Nick Malgieri is one of the baking gods in America. Chef, author, and teacher, Nick has overseen enough butter and eggs to fill multiple 747’s. Some health enthusiasts might accuse him of using IMD — ingredients of mass destruction — but I vote with all true foodies: Nick is a master.

I listen to Nick for two reasons. First, he has superior skills in crafting recipes. And, second, he now has years and years of experience. In his header notes in The Modern Baker for this recipe, Nick calls this the “best recipe I’ve ever come up with” for Devil’s Food. That’s not just a recommendation. That’s reassurance that this cake will be award winning.

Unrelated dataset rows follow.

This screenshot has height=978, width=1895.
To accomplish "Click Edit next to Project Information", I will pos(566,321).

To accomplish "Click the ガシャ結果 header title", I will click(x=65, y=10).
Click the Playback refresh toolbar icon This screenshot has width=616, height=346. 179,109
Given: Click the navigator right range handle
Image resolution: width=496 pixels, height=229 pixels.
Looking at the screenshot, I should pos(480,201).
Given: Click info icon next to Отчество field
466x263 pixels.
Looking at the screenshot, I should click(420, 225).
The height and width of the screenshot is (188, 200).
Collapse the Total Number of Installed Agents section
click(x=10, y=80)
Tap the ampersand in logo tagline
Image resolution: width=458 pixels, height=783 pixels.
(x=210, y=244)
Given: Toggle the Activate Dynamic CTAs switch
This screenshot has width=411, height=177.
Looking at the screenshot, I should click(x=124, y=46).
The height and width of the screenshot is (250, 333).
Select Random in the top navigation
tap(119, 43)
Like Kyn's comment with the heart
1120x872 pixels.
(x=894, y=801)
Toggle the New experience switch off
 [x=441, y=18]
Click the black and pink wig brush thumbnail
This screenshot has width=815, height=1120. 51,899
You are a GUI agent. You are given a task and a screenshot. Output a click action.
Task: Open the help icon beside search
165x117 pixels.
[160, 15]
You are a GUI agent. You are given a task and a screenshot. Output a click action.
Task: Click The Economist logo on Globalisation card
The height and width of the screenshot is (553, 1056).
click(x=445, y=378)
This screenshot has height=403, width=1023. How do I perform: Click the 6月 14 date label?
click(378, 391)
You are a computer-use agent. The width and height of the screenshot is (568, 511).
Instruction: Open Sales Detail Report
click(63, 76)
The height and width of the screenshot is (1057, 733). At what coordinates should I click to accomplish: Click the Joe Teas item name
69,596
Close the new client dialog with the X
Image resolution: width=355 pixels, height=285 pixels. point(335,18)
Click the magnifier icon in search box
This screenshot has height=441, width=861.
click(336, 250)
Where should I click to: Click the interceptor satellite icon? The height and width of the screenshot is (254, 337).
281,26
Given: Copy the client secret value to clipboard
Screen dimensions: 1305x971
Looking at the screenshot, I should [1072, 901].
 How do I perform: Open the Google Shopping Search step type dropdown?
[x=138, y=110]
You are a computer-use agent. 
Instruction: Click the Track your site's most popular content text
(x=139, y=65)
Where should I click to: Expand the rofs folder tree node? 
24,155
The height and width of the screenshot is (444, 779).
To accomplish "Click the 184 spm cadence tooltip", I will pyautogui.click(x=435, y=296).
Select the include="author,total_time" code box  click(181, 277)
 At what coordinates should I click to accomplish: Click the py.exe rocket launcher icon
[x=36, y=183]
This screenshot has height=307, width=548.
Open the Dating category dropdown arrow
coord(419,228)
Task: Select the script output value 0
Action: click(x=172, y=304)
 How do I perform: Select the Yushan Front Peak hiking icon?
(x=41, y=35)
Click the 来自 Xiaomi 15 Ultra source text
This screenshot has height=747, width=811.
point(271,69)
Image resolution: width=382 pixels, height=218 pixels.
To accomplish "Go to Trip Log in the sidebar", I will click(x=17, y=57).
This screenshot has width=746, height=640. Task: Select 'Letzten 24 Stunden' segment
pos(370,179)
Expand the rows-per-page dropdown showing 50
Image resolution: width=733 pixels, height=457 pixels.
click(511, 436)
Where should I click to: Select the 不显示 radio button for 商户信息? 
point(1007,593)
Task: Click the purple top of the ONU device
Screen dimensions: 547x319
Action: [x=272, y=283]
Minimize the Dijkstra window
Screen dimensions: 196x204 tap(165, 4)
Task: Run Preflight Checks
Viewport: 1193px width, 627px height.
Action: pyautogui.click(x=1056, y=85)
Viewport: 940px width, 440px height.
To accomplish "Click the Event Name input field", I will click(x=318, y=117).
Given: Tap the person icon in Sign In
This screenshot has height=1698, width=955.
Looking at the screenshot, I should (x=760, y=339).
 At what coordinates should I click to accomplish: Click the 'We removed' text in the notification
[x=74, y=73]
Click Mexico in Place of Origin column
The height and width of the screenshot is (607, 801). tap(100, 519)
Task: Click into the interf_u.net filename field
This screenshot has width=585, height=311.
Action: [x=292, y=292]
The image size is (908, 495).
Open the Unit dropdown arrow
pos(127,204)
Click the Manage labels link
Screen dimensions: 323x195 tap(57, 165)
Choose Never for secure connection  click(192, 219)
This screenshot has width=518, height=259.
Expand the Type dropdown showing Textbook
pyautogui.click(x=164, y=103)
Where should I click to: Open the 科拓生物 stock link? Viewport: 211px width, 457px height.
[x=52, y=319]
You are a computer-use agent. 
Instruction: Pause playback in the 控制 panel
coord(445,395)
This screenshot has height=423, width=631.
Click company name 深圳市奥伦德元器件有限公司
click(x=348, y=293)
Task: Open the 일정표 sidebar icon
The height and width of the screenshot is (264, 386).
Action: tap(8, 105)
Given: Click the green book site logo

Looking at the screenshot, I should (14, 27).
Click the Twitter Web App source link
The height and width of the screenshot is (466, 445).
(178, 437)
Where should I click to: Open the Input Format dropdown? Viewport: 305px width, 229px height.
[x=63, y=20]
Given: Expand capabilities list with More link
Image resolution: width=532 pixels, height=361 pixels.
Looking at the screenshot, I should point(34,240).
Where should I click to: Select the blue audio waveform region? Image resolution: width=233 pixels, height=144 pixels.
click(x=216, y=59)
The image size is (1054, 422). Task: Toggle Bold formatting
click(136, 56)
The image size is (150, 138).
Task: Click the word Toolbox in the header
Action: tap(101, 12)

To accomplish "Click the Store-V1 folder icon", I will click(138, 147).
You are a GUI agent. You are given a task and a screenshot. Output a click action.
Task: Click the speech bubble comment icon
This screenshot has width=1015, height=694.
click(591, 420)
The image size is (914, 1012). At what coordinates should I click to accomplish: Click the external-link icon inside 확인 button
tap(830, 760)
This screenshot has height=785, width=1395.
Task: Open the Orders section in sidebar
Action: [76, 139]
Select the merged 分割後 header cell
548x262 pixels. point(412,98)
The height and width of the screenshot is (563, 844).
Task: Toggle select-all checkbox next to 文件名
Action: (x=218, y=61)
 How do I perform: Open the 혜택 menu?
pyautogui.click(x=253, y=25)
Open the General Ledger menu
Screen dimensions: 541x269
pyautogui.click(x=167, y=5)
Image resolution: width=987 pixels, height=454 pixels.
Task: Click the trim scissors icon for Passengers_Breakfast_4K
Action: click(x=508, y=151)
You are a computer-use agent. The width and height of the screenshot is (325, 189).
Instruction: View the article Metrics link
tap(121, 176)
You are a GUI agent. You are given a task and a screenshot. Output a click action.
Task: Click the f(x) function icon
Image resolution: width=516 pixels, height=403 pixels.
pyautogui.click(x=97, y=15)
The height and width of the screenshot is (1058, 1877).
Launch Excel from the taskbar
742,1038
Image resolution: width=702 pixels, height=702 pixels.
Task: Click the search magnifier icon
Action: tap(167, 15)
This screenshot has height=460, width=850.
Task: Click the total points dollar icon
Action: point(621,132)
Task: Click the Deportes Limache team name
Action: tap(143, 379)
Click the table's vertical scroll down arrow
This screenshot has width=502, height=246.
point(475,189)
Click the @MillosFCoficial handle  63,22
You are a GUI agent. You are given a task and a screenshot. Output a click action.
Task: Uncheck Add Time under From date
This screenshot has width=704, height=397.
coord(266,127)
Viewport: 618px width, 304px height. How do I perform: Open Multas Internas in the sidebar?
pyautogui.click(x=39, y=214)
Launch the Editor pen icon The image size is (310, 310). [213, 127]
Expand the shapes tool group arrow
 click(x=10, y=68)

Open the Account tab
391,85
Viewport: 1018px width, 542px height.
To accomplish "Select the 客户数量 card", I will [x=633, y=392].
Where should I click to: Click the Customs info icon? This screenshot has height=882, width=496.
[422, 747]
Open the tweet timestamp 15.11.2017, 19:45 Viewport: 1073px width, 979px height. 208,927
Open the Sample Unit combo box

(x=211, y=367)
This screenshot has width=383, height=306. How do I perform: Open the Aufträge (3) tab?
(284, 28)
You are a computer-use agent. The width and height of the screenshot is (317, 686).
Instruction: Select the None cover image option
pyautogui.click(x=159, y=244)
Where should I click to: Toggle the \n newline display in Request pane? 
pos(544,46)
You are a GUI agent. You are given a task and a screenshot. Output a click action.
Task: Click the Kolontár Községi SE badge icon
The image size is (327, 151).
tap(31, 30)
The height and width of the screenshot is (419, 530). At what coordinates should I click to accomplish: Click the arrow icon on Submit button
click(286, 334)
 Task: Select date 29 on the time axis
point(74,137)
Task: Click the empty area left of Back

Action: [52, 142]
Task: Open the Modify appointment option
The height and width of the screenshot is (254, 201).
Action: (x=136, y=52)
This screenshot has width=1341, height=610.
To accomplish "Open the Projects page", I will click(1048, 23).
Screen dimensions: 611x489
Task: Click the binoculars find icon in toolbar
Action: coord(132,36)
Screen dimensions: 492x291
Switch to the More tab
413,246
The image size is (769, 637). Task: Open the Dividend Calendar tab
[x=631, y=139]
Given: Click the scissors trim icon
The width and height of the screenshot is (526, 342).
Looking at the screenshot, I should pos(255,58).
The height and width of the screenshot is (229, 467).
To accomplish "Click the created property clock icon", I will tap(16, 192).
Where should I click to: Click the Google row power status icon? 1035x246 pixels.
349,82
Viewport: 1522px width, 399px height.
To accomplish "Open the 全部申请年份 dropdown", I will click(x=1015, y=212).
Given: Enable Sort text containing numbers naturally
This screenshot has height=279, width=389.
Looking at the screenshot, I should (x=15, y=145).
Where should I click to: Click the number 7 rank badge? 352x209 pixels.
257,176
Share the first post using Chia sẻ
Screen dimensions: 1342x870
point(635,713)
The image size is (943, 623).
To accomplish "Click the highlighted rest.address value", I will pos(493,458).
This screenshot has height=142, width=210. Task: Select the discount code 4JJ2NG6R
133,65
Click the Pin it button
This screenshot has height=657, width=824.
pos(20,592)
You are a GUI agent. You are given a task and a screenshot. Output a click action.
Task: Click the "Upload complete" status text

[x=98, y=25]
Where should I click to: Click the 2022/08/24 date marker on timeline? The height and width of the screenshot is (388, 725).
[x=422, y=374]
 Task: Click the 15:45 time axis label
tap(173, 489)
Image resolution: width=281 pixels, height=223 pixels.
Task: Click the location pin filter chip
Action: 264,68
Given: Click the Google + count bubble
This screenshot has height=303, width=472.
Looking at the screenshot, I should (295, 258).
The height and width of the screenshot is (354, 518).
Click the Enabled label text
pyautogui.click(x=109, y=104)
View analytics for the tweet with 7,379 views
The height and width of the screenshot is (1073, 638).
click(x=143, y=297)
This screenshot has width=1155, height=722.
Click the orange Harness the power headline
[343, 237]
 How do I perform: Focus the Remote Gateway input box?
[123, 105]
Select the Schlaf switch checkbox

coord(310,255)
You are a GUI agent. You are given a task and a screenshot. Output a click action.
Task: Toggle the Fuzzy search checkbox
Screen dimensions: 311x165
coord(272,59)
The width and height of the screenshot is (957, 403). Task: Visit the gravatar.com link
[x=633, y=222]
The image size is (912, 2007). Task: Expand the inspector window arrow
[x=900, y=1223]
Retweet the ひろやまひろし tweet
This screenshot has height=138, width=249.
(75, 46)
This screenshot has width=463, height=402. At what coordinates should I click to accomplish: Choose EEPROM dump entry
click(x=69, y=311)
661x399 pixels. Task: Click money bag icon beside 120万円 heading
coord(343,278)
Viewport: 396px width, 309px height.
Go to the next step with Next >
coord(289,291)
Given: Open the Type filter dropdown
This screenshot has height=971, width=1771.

This recipe keeps the buttermilk but does use melted chocolate instead of cocoa powder. It has the classic tang and softness of a Devil’s Food cake. Incredibly moist, this cake is tempting just from the oven. Nick suggests his Fluffy White Icing [or Frosting] and that makes for a pure classic cake. You can equally enjoy this cake just by itself, with whipped cream, or with a variety of ice creams. It is a perfect cake, so go to the Devil and enjoy every bite.

Devil’s Food Cake

Yield: serves 8

Ingredients:

1 ¾cups all-purpose flour
1 teaspoon baking soda
¼ teaspoon salt
8 tablespoons (one stick) unsalted butter
1 ¼ cups dark brown sugar, firmly packed
2 teaspoons vanilla extract
3 large eggs
3 ounces unsweetened chocolate, melted and cooled
¾ cup milk or buttermilk

Preparation:

Set a rack in the middle of the oven and preheat to 350°F

Combine the flour, baking soda, and salt and stir to stir well to mix.

Combine the butter, brown sugar, and vanilla in the bowl of electric mixer. Beat with a paddle on medium speed until light and color and texture, 3 to 4 minutes.

Beat in the eggs, one at a time, beating well after each. Beat in the cooled chocolate.

Decrease the mixer speed to lowest and add one third of the flour mixture. Stop and scrape down the bowl and beater.

Beat in half the milk and stop and scrape the bowl and beat her.

Repeat the previous two steps adding half of the flour and remaining milk. Stop and scrape. Beat in the remaining flour mixture.

Increase the speed to medium and beat the batter continuously for three minutes. Divide the batter equally between the prepared pans and smooth the tops. Bake the layers until her well risen and feel firm when pressed in the center with a fingertip, 25 to 30 minutes. Cool in the pans on racks for five minutes, then unmold, turn right side up again. Cool completely on racks.